Goal of the exercise: Instruction for the data below: set down exactly the lines from the line with "Expand com.gradle.build-scan chevron" to the line with "Click the gear settings icon bottom left", inclusive, and no others.

Top of Supplied material

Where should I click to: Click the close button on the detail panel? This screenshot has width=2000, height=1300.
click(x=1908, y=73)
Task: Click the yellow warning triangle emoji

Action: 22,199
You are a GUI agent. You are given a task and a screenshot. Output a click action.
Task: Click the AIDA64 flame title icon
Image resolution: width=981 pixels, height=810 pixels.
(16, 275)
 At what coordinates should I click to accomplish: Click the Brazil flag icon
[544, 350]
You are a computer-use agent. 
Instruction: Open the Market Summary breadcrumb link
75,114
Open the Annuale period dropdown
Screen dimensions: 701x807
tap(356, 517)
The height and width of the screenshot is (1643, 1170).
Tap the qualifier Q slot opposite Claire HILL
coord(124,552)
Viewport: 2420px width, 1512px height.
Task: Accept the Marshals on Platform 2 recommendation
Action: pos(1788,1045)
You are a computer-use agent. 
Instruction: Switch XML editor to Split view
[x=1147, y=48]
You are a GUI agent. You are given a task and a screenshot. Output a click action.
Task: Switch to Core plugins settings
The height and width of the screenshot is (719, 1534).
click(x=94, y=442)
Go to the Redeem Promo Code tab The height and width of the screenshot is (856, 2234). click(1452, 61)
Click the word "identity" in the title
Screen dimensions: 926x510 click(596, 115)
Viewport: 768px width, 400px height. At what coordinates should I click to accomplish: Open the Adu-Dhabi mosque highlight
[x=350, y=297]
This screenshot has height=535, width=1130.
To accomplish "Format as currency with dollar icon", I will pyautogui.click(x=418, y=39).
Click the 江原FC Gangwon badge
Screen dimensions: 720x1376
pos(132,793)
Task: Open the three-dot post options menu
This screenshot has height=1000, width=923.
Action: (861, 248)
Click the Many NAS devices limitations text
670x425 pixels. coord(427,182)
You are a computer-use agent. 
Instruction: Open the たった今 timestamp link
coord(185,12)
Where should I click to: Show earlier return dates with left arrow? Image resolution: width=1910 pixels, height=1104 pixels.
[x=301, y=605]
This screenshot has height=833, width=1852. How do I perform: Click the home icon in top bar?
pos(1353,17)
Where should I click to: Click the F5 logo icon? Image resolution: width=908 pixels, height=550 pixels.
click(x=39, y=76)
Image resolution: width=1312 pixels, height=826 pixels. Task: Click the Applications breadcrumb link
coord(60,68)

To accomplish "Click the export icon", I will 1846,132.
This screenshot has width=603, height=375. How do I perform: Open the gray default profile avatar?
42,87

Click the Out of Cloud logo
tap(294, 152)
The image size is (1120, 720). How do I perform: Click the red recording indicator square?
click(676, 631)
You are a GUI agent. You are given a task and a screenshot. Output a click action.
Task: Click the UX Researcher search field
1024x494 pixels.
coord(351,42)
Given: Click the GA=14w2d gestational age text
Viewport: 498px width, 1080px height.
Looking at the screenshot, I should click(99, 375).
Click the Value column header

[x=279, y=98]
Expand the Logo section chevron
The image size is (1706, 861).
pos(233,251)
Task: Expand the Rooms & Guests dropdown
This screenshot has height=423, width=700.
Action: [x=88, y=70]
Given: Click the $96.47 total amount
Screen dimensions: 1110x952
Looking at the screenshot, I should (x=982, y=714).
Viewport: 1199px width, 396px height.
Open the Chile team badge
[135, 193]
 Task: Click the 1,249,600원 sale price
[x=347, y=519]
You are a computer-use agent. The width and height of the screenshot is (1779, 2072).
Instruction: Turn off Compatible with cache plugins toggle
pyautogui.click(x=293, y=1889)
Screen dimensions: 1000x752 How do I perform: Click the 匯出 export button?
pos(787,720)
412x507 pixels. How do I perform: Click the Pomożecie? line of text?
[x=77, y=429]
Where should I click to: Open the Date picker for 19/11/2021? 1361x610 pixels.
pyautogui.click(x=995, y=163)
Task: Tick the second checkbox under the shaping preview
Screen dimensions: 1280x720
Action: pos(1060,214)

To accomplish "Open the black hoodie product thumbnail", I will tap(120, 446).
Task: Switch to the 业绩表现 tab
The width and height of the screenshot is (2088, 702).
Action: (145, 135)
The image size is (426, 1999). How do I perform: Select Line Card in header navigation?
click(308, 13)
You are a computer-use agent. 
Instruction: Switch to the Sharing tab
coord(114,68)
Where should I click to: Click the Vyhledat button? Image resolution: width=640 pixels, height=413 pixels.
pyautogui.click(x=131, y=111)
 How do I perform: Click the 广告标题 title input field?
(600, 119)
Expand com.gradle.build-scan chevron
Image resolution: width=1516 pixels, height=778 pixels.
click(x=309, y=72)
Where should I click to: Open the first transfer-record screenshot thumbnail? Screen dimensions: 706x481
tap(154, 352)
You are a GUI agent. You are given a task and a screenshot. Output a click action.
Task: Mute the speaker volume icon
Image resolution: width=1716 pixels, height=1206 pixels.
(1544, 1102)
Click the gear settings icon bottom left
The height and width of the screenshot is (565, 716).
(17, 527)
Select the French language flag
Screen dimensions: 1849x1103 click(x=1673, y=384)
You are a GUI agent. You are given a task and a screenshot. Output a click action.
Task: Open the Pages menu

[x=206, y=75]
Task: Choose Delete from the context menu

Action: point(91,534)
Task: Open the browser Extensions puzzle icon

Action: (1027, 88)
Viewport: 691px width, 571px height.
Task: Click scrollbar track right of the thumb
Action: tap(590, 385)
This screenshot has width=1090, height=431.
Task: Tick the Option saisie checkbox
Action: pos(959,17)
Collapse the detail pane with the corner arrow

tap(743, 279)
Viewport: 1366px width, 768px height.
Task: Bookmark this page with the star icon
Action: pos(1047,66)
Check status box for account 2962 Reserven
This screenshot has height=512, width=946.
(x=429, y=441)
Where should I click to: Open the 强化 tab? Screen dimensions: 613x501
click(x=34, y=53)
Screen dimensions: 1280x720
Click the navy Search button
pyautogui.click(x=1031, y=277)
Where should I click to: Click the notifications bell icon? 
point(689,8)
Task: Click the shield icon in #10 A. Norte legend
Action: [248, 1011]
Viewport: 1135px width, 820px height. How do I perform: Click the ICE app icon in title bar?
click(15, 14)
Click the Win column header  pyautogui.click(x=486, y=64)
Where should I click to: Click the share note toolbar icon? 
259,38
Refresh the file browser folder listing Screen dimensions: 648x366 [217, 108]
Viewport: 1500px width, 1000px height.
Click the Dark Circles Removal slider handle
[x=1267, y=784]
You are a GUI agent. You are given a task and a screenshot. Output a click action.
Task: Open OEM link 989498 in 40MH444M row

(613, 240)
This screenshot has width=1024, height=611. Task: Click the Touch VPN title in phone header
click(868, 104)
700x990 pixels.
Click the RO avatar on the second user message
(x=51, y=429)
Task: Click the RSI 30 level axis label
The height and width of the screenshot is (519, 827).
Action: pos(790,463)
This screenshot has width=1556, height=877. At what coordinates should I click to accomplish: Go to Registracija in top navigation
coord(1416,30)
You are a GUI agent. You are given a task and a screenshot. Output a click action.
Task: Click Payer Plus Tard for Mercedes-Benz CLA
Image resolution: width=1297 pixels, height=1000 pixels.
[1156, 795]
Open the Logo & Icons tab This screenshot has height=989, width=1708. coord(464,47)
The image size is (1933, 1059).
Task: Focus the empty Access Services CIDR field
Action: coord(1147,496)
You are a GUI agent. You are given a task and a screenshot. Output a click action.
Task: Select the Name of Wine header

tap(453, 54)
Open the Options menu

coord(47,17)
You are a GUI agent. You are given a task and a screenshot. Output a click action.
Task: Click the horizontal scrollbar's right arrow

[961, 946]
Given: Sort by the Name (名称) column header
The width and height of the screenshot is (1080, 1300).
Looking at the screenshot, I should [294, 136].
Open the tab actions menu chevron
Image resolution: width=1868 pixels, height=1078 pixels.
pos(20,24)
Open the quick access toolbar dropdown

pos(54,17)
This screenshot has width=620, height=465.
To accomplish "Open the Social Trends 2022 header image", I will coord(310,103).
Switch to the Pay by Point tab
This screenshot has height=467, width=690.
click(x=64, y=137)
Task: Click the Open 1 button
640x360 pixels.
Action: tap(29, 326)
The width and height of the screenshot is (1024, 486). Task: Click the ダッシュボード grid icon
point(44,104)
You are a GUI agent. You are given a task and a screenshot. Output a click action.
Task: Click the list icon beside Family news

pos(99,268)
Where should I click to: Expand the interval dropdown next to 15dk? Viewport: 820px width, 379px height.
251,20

Bottom of Supplied material

Solution for this problem:
Expand com.gradle.build-scan chevron
Image resolution: width=1516 pixels, height=778 pixels.
click(x=309, y=72)
Where should I click to: Open the first transfer-record screenshot thumbnail? Screen dimensions: 706x481
tap(154, 352)
You are a GUI agent. You are given a task and a screenshot. Output a click action.
Task: Mute the speaker volume icon
Image resolution: width=1716 pixels, height=1206 pixels.
(1544, 1102)
Click the gear settings icon bottom left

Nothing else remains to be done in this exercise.